Sem surpresa, De um porão na colina - O sexto álbum solo póstumo de Smith - não quebra a forma: lançado desconfortavelmente perto do aniversário de um ano de sua morte, o álbum é crivado de proclamações indefesas e insultos autoincriminadores, guitarras retinindo e arranjos confusos e nebulosos. Como quase todos os registros de Smith, De um porão cobre seu desespero com beijos doces e alegres do folk pop; e ainda assim o álbum ainda é a coisa mais triste que você ouvirá o ano todo. A melancolia de Smith pode ser romantizada em ouro, mas o que é mais angustiante em sua infelicidade é sua maldade - e essa mesma precisão corajosa e inflexível também é o que torna seus registros tão urgentes, tão incômodos e desesperadores. A realidade está espalhada por toda parte De um porão na colina - guitarras dissonantes que às vezes se aglutinam e às vezes se chocam, vocais que vão do belo ao tenso, letras que vão do inteligente ao pedante, escolhas de produção que saltam loucamente do certo ao errado.

Por alguma razão, os momentos mais felizes de Smith sempre pareceram um pouco mais cruéis do que os mais sombrios. Eles são de alguma forma mais sorridentes e cruéis, como se tivessem sido colocados em prática como pura provocação. Mesmo as faixas mais leves aqui (veja o excelente 'King's Crossing' ou a quase inexistente 'Memory Lane') estão atoladas por seu próprio senso de inevitabilidade, ou talvez pelo nosso próprio - é quase impossível não julgar De um porão na colina sem primeiro reconhecer o contexto complicado de seu lançamento, encolhendo-se com os títulos de suas músicas e prontamente reprimindo palavras presuntivas como 'prenúncio'.

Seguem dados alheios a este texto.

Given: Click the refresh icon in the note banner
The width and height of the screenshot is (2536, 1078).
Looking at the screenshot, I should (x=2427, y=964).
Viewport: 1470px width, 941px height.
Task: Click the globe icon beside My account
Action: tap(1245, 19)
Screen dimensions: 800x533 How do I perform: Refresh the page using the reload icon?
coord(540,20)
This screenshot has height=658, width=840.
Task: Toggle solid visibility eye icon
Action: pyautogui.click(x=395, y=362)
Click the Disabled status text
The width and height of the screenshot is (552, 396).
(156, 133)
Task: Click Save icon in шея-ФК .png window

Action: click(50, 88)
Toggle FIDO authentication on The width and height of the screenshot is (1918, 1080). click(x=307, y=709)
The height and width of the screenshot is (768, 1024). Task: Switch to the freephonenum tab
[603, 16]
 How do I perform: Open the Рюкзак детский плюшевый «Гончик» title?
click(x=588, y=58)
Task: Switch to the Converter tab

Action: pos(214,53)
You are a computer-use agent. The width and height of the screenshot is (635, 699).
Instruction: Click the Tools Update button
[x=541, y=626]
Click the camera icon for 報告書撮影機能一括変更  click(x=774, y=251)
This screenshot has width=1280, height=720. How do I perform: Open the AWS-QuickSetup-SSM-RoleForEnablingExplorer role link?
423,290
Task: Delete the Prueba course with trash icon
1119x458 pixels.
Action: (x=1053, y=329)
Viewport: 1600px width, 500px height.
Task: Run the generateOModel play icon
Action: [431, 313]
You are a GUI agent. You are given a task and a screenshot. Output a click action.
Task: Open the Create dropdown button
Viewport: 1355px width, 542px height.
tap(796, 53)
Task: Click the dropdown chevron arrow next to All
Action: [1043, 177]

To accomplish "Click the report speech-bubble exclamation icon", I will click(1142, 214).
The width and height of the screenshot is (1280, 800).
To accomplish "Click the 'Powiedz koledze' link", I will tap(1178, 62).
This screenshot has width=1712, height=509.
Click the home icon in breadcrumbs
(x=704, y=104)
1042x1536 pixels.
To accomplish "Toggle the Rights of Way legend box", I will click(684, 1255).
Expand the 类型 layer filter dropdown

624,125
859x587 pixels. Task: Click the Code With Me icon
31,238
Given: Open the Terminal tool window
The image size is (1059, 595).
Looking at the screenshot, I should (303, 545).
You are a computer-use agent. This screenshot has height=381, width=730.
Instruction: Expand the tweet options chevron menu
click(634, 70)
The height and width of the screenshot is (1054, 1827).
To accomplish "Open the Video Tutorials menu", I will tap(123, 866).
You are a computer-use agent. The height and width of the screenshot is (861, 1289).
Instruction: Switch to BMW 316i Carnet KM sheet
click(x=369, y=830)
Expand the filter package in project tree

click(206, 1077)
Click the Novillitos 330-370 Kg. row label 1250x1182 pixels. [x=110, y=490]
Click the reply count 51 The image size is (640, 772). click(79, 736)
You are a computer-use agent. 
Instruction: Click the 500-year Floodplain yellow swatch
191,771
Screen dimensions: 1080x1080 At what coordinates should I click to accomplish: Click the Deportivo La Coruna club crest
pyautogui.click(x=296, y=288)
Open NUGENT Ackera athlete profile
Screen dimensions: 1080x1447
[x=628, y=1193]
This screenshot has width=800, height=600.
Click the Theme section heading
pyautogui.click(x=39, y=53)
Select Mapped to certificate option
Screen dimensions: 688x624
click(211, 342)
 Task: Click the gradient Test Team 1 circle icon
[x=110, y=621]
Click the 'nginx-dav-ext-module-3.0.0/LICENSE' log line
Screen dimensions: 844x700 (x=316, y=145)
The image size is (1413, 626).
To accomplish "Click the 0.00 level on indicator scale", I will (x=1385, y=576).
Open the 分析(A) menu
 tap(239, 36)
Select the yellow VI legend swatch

Supostamente, Smith havia terminado a maior parte do trabalho em De um porão antes de sua morte em outubro passado, e as faixas concluídas foram compiladas postumamente por sua família imediata e mixadas pela ex-namorada / atual membro dos Jicks Joanna Bolme e o produtor de longa data Rob Schnapf (a 'produção final' é creditada apenas à família de 'Elliott e amigos'). E talvez surpreendentemente, De um porão na colina é perfeitamente coerente e coeso, sem qualquer sensação de ter sido juntado por peças semiacabadas. O disco ainda possui um abridor clássico de Smith, a estrondosa e majestosa 'Coast to Coast', que incha e sai em uma névoa de ping de guitarra e murmúrios sonoros. Colaborando novamente com o ex-colega de banda do Heatmiser (e atual membro do Quasi) Sam Coomes, 'Pretty (Ugly Before)' se casa tocando piano com trechos de guitarra e letras que são de alguma forma igualmente desanimados e otimistas ('Sunshine / Tem me mantido acordado por dias / Há sem noite / É apenas uma fase passageira ').

Ainda assim, a coisa mais desanimadora sobre De um porão na colina é sua simplicidade - não é um registro perfeito (e não um dos melhores de Smith) nem o tipo de desastre colossal que poderia ser impelido com raiva em manipuladores famintos por dinheiro e fãs desesperados. É provável que Elliott Smith seja ressuscitado e redescoberto inúmeras vezes, e que seu suicídio se torne uma parte tão grande de seu legado quanto sua discografia, alimentando a mitologia, informando as canções. Mas enquanto De um porão na colina certamente terá um lugar nessa tradição, seu impacto provará um contraste gritante com seu trabalho mais comovente.